Folgende Musik habe ich auf dem Zeltplatz hören können (unvollständig): Max Mutzke, Red Hot Chili Peppers, The Fratellis, Bap, Led Zeppelin, The Sounds, Kaiser Chiefs. Unangefochtener Festival-Hit dürfte aber “Tonight I Have To Leave It” von den Shout Out Louds werden. Zu recht.

22:15 Uhr: Noch mehr idiotische Optik-Vergleiche: The Magic Numbers sehen ein bisschen aus wie die Kelly Family. Sie machen durchaus nette Popmusik, die das inzwischen nächtliche Festivalgelände durchweht. Es könnte auch Rockpalast 1978 auf der Loreley sein.

Man sollte auch mal anmerken, dass das Publikum zwar in Indie-Uniformen erschienen ist (If I had one Dollar for every polka dot …), aber in der Gesamtheit recht gut aussehend ist (nur knapp hinter den immer besonders hübschen Publika von Travis und Slut). Ich glaube schon, dass manch einer hier den Partner fürs Leben finden könnte.

Samstag, 00:31 Uhr: Auf der Bühne sitzt grad Jason Pierce und buchstabiert Gänsehaut. Mit seinem Keyboarder, einem Streichquartett und einem (dreiköpfigen) Gospelchor sind das die “Acoustic Mainlines” seiner sonstigen Band Spiritualized.

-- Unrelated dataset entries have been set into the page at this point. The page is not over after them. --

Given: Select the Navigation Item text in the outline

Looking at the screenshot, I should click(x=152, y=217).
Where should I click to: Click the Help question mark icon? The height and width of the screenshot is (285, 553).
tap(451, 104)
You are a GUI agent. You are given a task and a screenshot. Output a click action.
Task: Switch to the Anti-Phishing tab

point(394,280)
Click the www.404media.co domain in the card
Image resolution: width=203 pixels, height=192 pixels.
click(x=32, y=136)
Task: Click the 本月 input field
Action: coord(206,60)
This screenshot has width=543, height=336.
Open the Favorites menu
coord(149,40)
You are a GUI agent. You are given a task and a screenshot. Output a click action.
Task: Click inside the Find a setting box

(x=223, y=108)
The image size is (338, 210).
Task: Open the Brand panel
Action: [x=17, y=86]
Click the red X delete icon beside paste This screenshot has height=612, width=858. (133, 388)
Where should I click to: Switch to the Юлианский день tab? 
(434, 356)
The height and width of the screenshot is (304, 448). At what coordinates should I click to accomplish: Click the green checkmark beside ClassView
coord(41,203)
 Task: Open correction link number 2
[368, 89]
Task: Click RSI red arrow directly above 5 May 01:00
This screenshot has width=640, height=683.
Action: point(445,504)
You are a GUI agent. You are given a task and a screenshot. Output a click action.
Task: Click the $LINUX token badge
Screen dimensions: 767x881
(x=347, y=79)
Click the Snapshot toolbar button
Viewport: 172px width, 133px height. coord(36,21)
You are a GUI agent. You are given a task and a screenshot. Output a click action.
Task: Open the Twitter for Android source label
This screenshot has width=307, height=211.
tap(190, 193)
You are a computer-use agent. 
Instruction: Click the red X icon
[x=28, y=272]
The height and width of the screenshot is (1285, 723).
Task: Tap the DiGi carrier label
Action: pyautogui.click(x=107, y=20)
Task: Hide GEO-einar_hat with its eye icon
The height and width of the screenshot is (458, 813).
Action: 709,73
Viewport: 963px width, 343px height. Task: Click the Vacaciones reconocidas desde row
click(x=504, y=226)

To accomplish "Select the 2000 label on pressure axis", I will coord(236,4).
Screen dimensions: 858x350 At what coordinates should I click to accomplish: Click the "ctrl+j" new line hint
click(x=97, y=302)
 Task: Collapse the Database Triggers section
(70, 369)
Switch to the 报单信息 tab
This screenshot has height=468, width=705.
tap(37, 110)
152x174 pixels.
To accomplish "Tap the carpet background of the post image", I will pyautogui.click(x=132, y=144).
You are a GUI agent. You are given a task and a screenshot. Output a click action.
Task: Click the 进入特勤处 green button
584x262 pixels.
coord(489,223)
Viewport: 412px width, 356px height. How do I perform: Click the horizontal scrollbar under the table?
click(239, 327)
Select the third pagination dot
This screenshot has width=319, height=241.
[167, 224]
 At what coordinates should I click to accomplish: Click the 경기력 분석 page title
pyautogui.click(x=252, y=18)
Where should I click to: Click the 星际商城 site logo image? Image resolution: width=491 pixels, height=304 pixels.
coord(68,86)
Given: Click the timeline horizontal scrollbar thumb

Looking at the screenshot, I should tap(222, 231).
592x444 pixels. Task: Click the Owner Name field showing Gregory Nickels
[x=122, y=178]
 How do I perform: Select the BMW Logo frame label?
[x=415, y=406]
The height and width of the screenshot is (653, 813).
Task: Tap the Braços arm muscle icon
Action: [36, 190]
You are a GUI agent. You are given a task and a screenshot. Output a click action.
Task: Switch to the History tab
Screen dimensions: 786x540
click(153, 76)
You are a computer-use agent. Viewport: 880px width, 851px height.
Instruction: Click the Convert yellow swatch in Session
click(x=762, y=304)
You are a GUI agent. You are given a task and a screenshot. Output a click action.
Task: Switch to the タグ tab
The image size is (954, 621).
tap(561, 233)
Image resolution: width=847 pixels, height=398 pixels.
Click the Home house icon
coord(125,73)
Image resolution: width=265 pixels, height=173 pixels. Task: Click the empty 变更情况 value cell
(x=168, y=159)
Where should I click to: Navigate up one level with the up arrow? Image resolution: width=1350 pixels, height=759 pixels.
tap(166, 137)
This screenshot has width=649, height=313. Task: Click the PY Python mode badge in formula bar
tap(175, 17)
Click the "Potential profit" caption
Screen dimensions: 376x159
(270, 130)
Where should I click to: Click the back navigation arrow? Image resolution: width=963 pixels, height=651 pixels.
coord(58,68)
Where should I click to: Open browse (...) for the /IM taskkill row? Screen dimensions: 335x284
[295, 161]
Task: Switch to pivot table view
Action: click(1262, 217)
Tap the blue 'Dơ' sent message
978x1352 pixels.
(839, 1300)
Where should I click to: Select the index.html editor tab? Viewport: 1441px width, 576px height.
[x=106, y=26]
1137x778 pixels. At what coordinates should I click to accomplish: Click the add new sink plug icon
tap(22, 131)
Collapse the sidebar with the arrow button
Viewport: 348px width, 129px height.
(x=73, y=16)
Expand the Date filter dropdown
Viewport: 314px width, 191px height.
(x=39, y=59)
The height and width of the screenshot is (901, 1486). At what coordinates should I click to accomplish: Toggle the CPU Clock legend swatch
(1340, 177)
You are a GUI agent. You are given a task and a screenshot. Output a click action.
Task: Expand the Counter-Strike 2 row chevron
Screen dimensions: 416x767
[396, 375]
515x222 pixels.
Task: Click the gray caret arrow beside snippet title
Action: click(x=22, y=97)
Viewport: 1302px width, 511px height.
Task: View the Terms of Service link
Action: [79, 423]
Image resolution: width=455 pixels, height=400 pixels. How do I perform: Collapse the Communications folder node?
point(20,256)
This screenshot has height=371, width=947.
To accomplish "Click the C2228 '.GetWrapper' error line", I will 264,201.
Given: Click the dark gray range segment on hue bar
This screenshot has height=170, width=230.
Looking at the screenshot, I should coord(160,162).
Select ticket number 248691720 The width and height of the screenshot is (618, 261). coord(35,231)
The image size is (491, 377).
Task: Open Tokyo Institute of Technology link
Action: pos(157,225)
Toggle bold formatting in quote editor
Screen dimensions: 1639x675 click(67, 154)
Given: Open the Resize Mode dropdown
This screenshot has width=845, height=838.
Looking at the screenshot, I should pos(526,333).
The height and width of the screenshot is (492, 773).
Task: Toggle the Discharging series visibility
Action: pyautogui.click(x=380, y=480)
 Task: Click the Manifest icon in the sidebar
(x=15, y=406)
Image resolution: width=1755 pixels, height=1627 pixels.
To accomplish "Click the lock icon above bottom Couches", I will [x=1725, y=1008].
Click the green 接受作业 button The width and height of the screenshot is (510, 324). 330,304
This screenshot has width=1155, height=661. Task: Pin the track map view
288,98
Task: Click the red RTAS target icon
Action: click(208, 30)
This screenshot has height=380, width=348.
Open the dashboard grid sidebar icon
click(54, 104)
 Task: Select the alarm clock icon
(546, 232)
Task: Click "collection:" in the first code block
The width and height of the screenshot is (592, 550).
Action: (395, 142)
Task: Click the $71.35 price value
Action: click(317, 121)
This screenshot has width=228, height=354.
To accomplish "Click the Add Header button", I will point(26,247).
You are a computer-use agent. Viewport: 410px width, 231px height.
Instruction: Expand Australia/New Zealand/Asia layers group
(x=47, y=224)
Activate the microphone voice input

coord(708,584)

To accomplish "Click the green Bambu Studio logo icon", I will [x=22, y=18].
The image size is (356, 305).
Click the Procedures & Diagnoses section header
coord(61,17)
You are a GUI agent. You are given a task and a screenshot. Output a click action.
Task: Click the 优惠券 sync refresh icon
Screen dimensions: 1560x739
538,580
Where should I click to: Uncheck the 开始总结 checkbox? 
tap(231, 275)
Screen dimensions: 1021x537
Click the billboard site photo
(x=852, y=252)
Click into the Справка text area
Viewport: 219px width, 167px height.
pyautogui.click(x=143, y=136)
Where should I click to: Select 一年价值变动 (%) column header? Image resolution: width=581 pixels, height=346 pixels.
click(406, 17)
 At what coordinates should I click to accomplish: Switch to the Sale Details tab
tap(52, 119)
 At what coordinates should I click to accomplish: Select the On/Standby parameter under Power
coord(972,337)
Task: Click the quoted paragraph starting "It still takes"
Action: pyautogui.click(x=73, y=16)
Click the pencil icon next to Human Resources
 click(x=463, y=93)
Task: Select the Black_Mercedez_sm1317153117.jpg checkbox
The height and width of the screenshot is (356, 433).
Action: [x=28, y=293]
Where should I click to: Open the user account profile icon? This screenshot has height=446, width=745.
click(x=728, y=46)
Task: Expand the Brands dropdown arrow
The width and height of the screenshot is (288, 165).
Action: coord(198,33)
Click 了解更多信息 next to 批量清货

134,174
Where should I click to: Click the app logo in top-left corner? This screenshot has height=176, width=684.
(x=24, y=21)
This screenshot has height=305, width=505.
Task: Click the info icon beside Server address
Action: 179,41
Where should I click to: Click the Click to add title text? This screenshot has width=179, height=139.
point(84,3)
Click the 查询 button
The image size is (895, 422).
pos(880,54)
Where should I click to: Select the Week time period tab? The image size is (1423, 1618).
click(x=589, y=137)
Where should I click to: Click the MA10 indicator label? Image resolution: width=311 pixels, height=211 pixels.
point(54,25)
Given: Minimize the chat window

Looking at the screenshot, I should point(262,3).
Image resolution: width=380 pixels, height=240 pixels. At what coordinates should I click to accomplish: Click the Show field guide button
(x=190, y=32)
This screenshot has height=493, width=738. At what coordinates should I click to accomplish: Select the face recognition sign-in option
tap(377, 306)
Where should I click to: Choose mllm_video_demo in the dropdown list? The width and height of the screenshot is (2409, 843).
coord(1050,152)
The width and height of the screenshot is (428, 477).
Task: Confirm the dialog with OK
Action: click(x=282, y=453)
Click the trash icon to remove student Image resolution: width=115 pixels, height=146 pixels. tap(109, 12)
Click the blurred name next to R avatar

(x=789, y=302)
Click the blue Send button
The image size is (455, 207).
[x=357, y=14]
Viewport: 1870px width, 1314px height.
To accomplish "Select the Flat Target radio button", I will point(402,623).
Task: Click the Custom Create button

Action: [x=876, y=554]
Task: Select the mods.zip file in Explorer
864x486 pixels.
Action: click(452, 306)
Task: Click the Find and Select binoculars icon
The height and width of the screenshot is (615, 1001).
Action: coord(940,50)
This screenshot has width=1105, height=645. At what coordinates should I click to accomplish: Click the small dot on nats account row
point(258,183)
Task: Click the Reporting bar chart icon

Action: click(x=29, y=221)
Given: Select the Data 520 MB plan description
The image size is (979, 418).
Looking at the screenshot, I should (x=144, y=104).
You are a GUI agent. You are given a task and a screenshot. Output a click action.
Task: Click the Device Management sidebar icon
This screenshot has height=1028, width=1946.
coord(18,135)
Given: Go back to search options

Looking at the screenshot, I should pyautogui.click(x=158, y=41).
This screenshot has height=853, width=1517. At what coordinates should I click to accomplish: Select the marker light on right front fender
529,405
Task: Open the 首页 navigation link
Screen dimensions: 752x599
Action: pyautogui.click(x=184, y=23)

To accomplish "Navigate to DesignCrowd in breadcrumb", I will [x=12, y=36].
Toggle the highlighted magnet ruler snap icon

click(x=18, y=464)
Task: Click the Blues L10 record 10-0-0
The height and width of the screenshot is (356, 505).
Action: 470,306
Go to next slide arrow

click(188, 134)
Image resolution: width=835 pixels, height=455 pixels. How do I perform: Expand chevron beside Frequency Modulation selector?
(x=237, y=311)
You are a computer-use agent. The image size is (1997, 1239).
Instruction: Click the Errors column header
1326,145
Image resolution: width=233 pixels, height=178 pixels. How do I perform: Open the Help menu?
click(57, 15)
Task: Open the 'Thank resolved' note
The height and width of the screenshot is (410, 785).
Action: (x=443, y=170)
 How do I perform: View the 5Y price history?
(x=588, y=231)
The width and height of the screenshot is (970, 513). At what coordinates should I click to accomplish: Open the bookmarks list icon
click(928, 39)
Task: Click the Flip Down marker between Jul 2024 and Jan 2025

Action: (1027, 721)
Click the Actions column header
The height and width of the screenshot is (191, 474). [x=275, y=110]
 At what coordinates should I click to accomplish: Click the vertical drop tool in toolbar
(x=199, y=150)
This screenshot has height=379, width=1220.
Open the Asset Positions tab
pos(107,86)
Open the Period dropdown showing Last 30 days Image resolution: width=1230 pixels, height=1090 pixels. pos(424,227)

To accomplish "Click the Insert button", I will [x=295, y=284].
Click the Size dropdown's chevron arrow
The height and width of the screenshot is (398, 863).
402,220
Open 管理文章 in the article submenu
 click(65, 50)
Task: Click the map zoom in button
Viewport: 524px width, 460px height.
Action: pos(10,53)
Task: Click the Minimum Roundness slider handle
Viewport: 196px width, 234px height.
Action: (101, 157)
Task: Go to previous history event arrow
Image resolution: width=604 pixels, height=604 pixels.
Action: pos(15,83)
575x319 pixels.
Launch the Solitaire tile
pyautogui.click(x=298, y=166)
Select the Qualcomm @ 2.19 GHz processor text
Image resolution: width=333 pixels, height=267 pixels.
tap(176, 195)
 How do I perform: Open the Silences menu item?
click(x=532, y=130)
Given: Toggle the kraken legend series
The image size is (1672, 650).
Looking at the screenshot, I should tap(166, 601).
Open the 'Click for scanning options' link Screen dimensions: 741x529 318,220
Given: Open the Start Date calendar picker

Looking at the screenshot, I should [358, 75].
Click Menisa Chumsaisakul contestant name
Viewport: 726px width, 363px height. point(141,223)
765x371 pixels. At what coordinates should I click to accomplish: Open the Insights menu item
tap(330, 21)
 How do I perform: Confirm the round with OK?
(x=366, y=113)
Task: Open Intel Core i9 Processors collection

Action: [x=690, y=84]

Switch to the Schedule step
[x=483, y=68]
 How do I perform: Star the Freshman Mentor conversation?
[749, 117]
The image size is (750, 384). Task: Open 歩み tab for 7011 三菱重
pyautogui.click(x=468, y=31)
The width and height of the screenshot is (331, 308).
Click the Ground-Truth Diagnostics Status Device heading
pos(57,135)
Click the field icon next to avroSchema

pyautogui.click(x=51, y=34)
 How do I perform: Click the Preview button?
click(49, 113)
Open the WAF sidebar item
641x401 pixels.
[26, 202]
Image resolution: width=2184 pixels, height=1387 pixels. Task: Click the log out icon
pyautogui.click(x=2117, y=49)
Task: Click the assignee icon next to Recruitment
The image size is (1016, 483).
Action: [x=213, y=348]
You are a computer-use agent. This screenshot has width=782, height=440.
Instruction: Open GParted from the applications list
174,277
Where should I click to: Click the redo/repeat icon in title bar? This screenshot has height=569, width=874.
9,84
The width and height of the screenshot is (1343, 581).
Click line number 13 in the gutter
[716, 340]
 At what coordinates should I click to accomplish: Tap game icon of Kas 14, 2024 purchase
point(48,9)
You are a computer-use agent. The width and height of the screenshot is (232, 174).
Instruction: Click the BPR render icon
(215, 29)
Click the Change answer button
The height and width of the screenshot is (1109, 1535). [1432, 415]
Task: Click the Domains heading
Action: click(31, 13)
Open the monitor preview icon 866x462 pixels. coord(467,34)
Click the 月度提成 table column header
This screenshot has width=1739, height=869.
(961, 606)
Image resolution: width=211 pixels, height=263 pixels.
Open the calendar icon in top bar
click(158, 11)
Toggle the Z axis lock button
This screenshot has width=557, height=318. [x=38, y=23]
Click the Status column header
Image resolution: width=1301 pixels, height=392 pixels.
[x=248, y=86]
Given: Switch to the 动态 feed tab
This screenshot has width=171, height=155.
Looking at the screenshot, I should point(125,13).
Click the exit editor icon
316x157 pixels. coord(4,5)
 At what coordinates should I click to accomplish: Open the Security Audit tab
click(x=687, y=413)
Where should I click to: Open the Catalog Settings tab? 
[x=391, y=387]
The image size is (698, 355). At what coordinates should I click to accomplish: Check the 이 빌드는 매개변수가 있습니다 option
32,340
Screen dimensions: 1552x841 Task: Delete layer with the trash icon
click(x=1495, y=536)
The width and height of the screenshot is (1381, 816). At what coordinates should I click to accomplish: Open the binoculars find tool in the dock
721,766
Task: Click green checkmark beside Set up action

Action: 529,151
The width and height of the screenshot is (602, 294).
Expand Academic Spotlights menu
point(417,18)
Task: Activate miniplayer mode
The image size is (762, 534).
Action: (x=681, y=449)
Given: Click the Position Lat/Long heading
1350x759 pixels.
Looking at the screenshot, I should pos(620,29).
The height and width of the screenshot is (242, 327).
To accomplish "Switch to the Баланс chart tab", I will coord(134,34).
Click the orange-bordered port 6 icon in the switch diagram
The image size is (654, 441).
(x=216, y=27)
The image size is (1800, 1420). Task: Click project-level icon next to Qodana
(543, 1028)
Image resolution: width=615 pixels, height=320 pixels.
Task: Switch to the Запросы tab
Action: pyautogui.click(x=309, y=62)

Es mag sein, dass das Feenstaub ist, der da durch die Nacht fliegt – vielleicht sind es auch nur die Überreste der Motten, die den Scheinwerfern zu nahe gekommen sind. Die Leute, die bei dieser Musik noch quatschen, möchte man am liebsten schütteln und anschreien: “Ruhe, da vorne stirbt jemand!” Nun ja, sterben wird Jason Pierce heute Nacht nicht, aber so oft wie er “Lord” und “Jesus” singt, fühlt man sich ein wenig, als höre man jemandem verbotenerweise beim Beten zu. Einfach schön.

Nachtrag Samstag, 14:58 Uhr: Eigentlich wollte ich mir gestern Nacht noch The Electric Soft Parade angucken. Ich hatte es den Gebrüdern White sogar im Interview versprochen. Aber als ich vom Platz kam, war die Schlange vor dem viel zu kleinen Spiegelzelt schon so lang, dass absehbar war, dass die Person, die in der Schlange vor mir gestanden hätte, als letzte reingekommen wäre. Ich finde das nach wie vor unglücklich mit diesem Zelt, zumal wenn auch noch zeitgleich auf der Hauptbühne Programm ist. Entscheiden-müssen oder Nicht-reinkommen ist Rock am Ring, aber nicht Haldern.

So gab’s dann wenigstens im (eigenen) Zelt noch The Waterboys aus weiter Ferne. Aus so weiter Ferne, dass nur noch eine Ahnung von Songs ankam. Die war aber durchaus nett.